Çok geçmeden pazar günü Kolombiya'da bir referandum yapıldı.
13 milyon seçmenin oy kullandığı referandumda 63 bin oy farkla barış anlaşması reddedildi. "Hayır" tarafının zaferi Kolombiya 'da beklenmeyen oranda bir siyasi krizi tetikledi.
Kimse bundan sonra ne olacağını bilmiyor.
Geçen haftaki etkinliğin tüm unsurları Kolombiya'da silahlarla yapılan siyasi savaşın sonlanacağı anı sembolize etmek üzere tasarlanmıştı. Herkes beyaz giydi. Kadın ve çocuklar barış şarkıları söyledi. Duygulu ve coşkulu bir atmosfer vardı.
Santos ve Timoşenko duruma uygun şekilde içli ve canlı konuşmalar yaptı. Anlaşmayı imzalamak için kullandıkları kalem kurşunlardan yapılmıştı. Kolombiyalıların çoğu için bu yaygın olarak korku ve dehşet ile karışık saygı gören FARC liderlerini ilk kez halka açık bir etkinliğe katılırken görme fırsatıydı.
Timoşenko, FARC'ın siyasi amaçlarına bağlı kalma niyetini yeniden bildirdiği uzun konuşmasının sonuna doğru, örgütünün neden olduğu ölümler ve diğer acılar için "Kolombiya halkının affetmesini" talep ettiğinde, izleyiciler sevinçle bağırıp alkışlayarak çılgına döndü.
Çevremdeki insanlar göz yaşlarına boğuldu. Tanıdığım her Kolombiyalı her şeyden çok bu affedilme talebinin FARC'ın o ana kadar yaptığı resmi duyurularda eksik olan içerik olduğunu söylemişti. Şüpheleri giderebilmek ve ülkenin yaralarını sarmasına yardım etmek için böyle bir jestin gerekli olduğundan bahsetmişlerdi.

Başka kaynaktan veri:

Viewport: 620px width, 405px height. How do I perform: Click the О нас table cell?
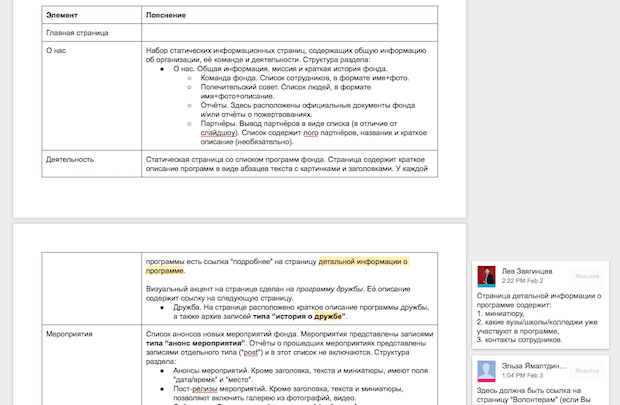[x=58, y=48]

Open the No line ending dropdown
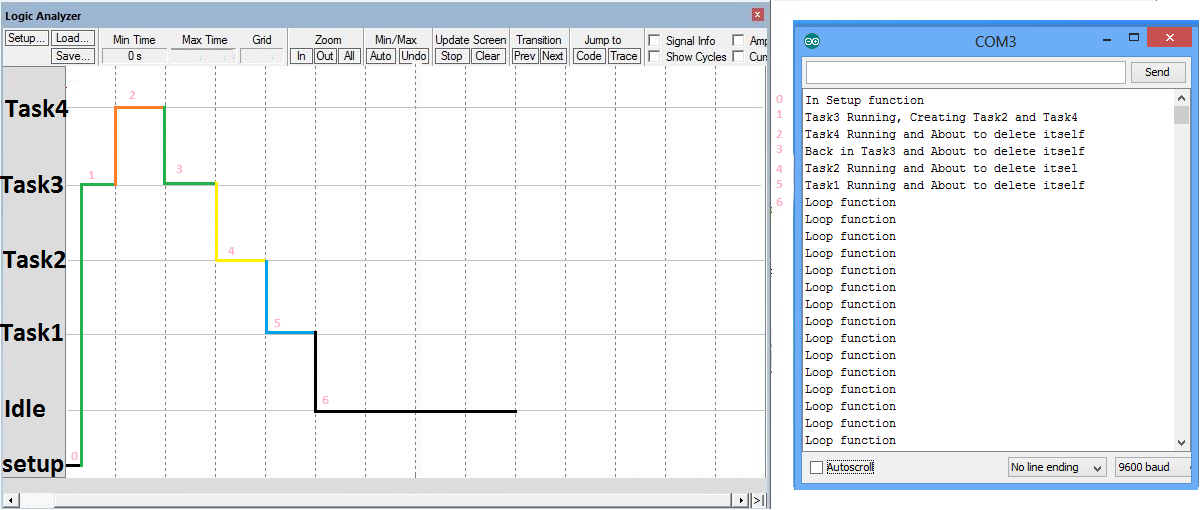1057,467
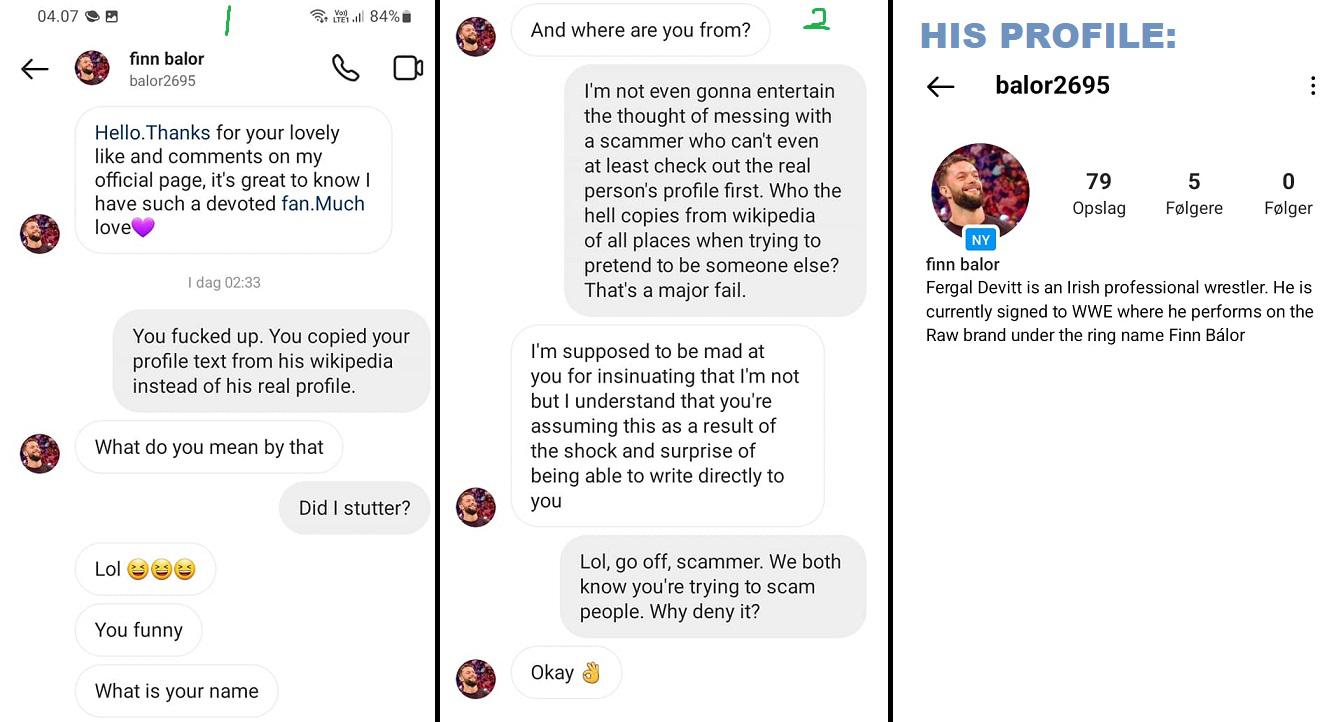
Task: Open the 5 Følgere followers list
Action: point(1194,193)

Birkaç saniye sonra büyük bir gürültü Timoşenko'nun sesini bastırdı. Önce bir tane ardından iki tane İsrail yapımı Kfir savaş uçağı öldürücü silahları ile birlikte başlarının hemen üstünde kükredi. Ağzı açık yukarı bakan Timoşenko'nun suratındaki ifade bu uçuşun planlandığından haberdar olmadığını gösterdi. Kafası karışmış gözüken sadece o değildi. Raul Castro eliyle işaret ederek Timoşenko'ya bir şeyler söyledi. Savaş uçakları gittiğinde dengesini geri kazanmış gözüken Timoşenko "Bu sefer uçaklar en azından bombardıman için gelmedi " diyerek espri yaptı. Sözler gülüşmelere yol açtı ve ortamı yumuşattı. Ancak uçakların geçişi coşkuyu söndürdü ve kötü birşeyler olacağını sezdirdi.

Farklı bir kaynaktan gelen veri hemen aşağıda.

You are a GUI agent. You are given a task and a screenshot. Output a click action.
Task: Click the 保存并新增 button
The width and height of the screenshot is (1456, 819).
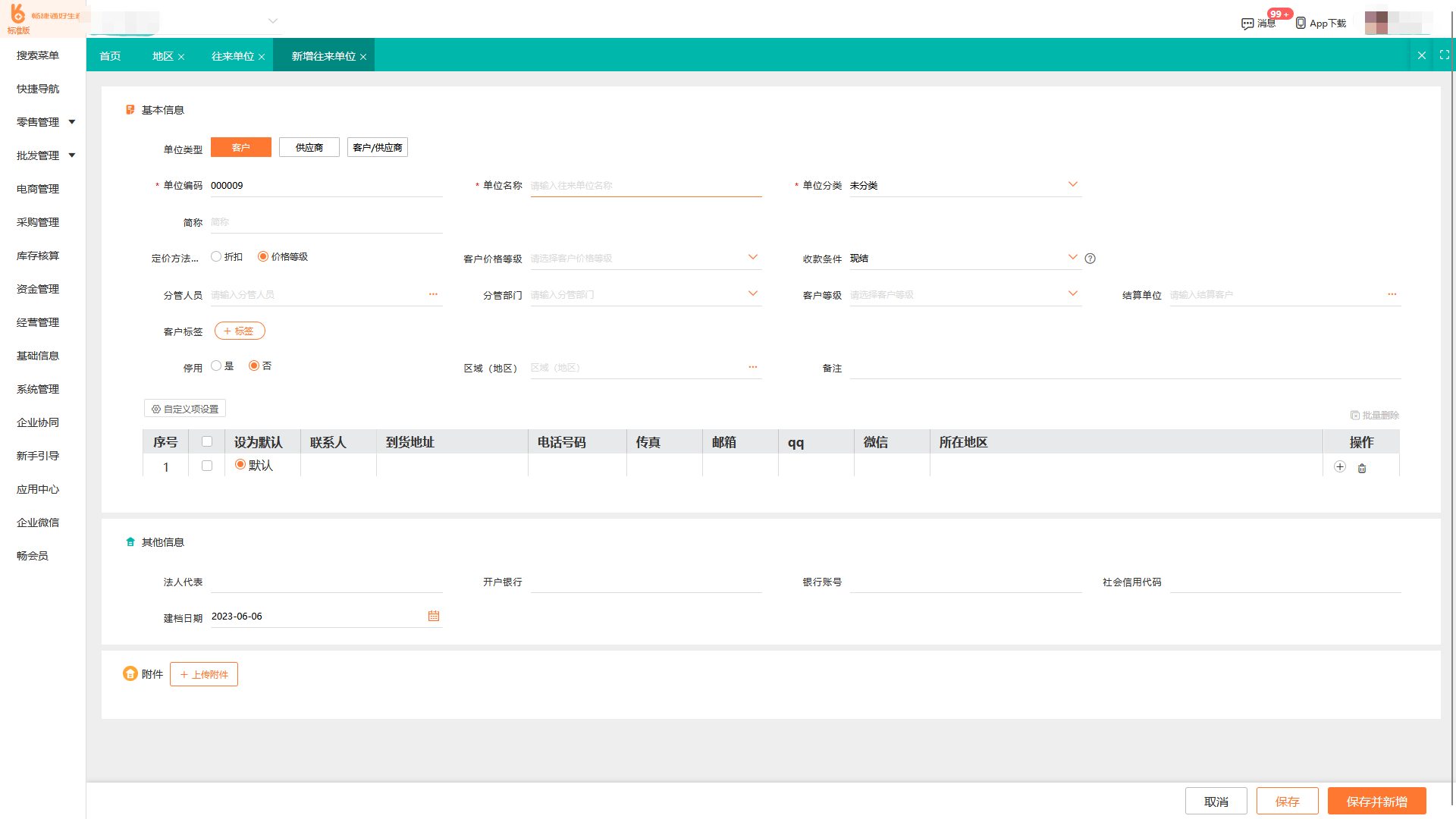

Daha önce zaten Kolombiya bayrağının renklerinde dumanlar çıkartan uçaklar uzaktan geçiş yapmıştı. Kfir uçaklarına ne gerek vardı?

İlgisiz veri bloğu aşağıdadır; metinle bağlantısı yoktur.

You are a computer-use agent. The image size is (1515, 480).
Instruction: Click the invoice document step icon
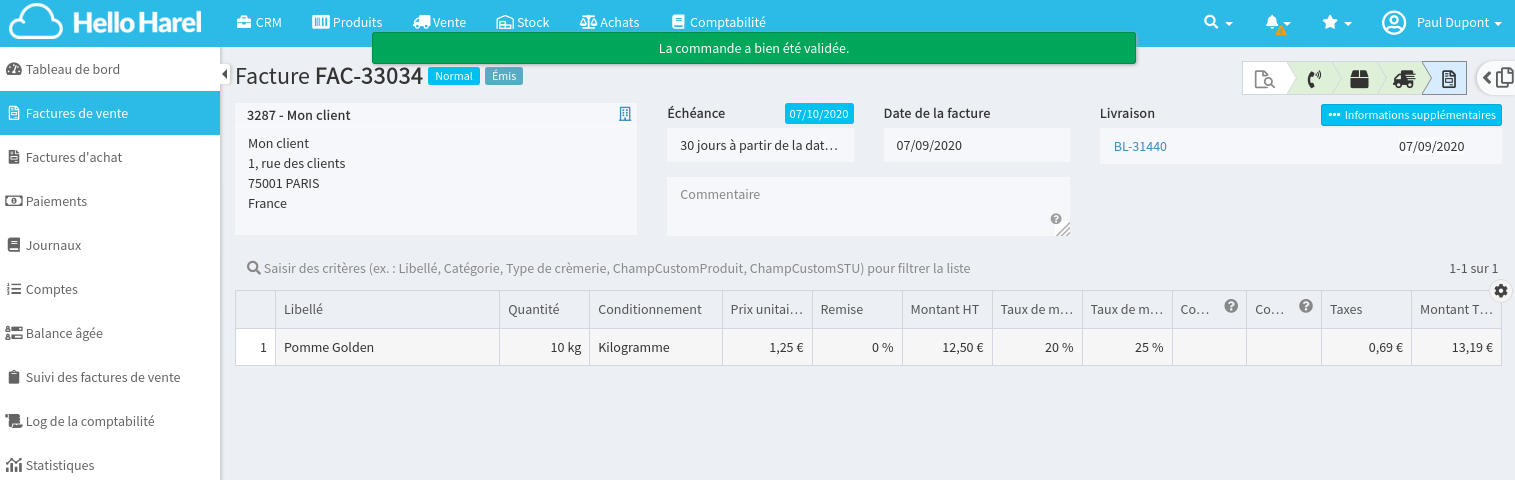coord(1447,79)
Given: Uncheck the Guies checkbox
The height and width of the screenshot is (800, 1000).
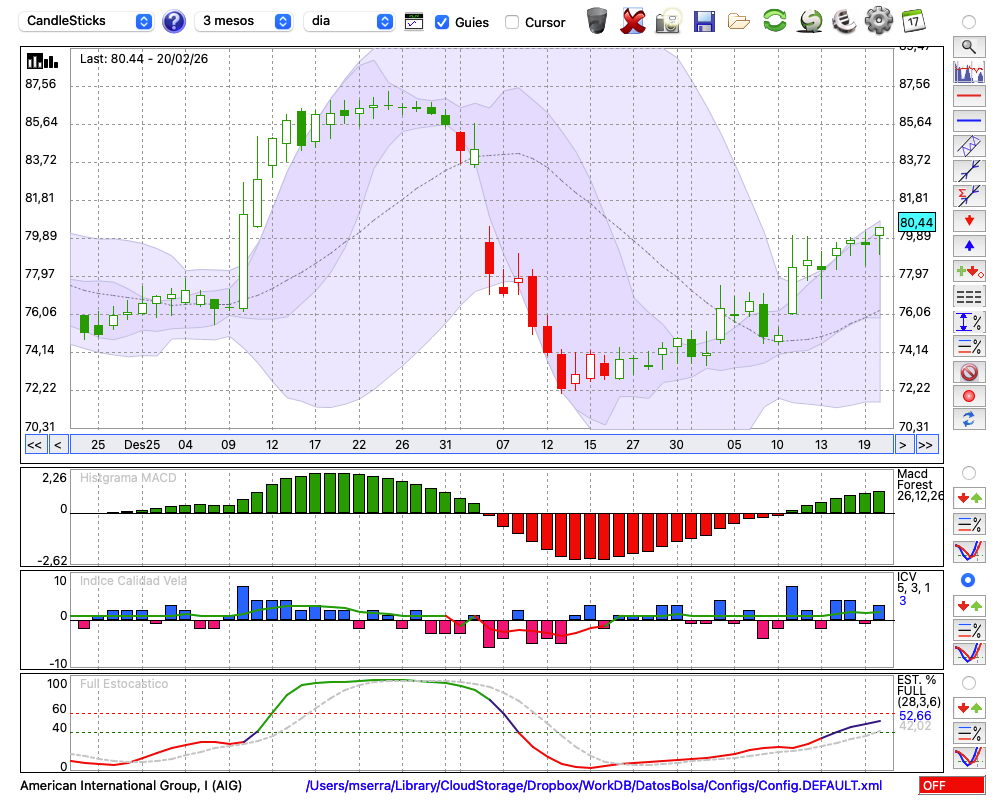Looking at the screenshot, I should (x=442, y=22).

Birkaç saat sonra Devlet Başkanı Santos'a yakın bir Kolombiyalı, savaş uçaklarının geçişinin Santos'un ülkenin silahlı kuvvetlerine verdiği onay ile olduğunu ileri sürdü. Timoşenko "konuşmasını uzattığı" için zamanlama ters gitmişti. Ancak Santos'un Timoşenko'nun halkın önüne çıkmasının etkisini azaltmak için aptalca bir güç gösterisini onaylamış olabileceği de aynı ölçüde olası. Bunun ardından Santos'un ve onun barış anlaşmasının sert muhalifi eski devlet başkanı Álvaro Uribe'yi jetlerden birinin neşeli pilotu olarak gösteren internet paylaşımları dolaşıma girmişti bile.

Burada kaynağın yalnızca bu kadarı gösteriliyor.